= Exercise aim =
Look through the listing below and say how many lines contain the word "agent". Nothing else belongs in the reply.

= Supplied records =
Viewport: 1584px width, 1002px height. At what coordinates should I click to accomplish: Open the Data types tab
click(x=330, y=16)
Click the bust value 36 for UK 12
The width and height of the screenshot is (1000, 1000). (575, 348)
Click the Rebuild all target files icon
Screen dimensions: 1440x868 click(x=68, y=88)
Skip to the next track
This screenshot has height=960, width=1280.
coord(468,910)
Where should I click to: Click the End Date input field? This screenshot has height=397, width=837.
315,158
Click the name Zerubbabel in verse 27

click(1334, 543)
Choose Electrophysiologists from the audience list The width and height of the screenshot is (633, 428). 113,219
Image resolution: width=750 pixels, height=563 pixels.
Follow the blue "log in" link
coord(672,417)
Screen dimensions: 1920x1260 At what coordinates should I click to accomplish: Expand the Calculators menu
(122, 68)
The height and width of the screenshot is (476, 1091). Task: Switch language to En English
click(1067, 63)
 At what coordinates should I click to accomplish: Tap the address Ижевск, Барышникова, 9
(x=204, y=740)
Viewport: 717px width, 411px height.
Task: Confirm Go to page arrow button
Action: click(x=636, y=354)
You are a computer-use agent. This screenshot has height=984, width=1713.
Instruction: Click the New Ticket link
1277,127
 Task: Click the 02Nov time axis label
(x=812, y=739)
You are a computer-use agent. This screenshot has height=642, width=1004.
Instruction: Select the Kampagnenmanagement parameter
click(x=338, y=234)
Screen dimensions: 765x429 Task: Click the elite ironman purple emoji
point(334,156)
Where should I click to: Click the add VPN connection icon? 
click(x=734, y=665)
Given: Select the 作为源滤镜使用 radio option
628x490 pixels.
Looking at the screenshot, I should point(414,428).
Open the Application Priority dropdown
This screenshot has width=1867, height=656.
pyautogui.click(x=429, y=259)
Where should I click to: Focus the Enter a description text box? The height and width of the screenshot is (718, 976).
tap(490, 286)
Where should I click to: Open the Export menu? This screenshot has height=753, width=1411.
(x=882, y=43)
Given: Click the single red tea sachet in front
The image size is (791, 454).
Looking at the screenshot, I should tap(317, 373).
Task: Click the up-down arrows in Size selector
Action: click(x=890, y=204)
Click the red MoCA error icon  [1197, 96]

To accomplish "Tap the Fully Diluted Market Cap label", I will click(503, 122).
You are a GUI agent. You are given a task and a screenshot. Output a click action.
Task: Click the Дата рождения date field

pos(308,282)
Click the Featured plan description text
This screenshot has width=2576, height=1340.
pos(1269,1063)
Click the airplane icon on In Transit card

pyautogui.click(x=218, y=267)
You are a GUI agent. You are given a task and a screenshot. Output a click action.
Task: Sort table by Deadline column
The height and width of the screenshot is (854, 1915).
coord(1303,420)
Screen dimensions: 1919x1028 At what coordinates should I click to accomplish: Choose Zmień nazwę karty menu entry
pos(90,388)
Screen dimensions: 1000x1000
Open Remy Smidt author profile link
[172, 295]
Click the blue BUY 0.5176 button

= Exercise solution =
4